L1Flow: L1 Sample Flow for Efficient Visuomotor Learning

Weixi Song^1,2,3, Zhetao Chen^1,2, Tao Xu², Xianchao Zeng², Xinyu Zhou², Lixin Yang^2,4, Donglin Wang^3†, Cewu Lu^2,4, Yonglu Li^2,4†

¹Zhejiang University, ²Shanghai Innovation Institute, ³Westlake University, ⁴Shanghai Jiao Tong University

^†Corresponding Author

🛠️ Environment Installation

To reproduce our simulation benchmark results, install our conda environment on a Linux machine with Nvidia GPU. First, you should install the following apt packages for mujoco:

sudo apt install -y libosmesa6-dev libgl1-mesa-glx libglfw3 patchelf

Then you can use conda or mamba as the package manager to create the environment:

conda env create -f yamls/environment.yaml

This will create a conda environment named robodiff, which is mainly derived from diffusion_policy.

⚠️ Attention: Do not upgrade the package version arbitrarily, as the code strongly depends on gym==0.21.0

🖥️ Training on Robomimic Benchmark

0. TLDR

You can directly run these following commands to train the L1Flow policy on the Robomimic benchmark. The detailed explanation is in the following sections.

# Environment Installation
sudo apt install -y libosmesa6-dev libgl1-mesa-glx libglfw3 patchelf
conda env create -f yamls/environment.yaml
conda activate robodiff
wandb login

# Download training data
python download_dataset.py

# Generate multi-task training configurations
python TASKS/generate_exp1.py
# Launch multi-task training on multiple GPUs
python task_worker.py --gpu_nums 2
# Or launch multi-task training on a specified single GPU
python task_worker_single.py --gpu_id 0

# Summary results
python summary_exp.py

1. Download Training Data

You can run this script to download all datasets automatically from here.

python download_dataset.py

Or you can execute them manually:

[L1Flow]$ mkdir data && cd data
[data]$ wget https://site.346492.xyz:443/https/diffusion-policy.cs.columbia.edu/data/training/pusht.zip
[data]$ wget https://site.346492.xyz:443/https/diffusion-policy.cs.columbia.edu/data/training/robomimic_image.zip
[data]$ unzip pusht.zip
[data]$ unzip robomimic_image.zip

2. Train Single Task

Activate conda environment and login to wandb (if you haven't already).

conda activate robodiff
wandb login

Launch training with seed 42 on GPU 0.

python train.py --config-dir=./yamls --config-name=pusht_flow training.device=cuda:0 hydra.run.dir=results/EXP1/pusht/run_0 logging.name=pusht1_L1Flow_0

This will create a directory results/EXP1/pusht/run_0 where configs, logs and checkpoints are written to. The policy will be evaluated every 5 epochs with the success rate logged as test/mean_score on wandb, as well as videos for some rollouts.

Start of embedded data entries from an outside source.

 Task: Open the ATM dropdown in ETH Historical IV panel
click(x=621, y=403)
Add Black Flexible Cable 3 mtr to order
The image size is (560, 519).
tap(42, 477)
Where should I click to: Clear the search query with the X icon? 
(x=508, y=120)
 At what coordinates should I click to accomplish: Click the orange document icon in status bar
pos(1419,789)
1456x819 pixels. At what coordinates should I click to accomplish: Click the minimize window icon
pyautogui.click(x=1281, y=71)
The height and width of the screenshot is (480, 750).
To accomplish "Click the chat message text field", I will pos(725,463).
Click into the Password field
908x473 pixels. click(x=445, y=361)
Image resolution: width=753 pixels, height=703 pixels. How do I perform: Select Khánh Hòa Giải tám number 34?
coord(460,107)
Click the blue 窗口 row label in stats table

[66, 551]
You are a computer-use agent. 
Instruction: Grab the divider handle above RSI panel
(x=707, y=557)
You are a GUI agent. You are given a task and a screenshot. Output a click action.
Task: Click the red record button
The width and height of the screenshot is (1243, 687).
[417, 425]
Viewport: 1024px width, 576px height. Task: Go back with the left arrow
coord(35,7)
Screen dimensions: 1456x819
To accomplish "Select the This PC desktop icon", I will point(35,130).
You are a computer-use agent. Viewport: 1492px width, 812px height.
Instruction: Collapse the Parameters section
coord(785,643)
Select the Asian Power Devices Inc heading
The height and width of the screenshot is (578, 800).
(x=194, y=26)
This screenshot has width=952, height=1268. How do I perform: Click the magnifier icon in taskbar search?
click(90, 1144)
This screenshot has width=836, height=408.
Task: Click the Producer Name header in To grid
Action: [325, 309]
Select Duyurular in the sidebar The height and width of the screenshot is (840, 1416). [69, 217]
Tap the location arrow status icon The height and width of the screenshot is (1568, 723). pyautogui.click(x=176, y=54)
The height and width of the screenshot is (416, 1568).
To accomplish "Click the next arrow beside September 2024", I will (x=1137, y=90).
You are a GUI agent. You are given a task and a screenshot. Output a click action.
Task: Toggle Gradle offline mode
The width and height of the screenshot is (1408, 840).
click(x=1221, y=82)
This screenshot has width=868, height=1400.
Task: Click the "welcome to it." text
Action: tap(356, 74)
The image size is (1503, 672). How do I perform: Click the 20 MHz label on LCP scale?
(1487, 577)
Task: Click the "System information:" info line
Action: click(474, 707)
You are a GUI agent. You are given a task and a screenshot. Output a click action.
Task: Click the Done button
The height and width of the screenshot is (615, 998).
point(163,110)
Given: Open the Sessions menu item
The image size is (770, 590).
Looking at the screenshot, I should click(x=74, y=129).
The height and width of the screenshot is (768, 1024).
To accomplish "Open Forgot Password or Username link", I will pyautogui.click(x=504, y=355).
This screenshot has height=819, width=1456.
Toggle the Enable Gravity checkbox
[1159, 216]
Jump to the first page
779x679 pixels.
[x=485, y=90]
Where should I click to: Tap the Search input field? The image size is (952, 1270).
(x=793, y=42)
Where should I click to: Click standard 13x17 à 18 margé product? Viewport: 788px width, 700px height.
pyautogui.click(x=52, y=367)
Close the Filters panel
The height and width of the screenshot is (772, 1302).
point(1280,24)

The result directory results/EXP1/pusht/run_0 structure:

├── .hydra
│   ├── config.yaml
│   ├── hydra.yaml
│   └── overrides.yaml
├── checkpoints
│   ├── epoch=0090-test_mean_score=0.744.ckpt
│   ├── epoch=0140-test_mean_score=0.738.ckpt
│   └── epoch=0185-test_mean_score=0.758.ckpt
├── media
│   ├── xxx.mp4
│   └── ...
├── wandb
│   └── ...
├── logs.json.txt
└── train.log

⭐ 3. Generate Multi-task (Recommended)

For convenience, we provide a script TASKS/generate_exp1.py for generating multi-task training configurations. You can modify the task list and configuration options in this script. The detailed configuration options are shown in Section 4. Configuration.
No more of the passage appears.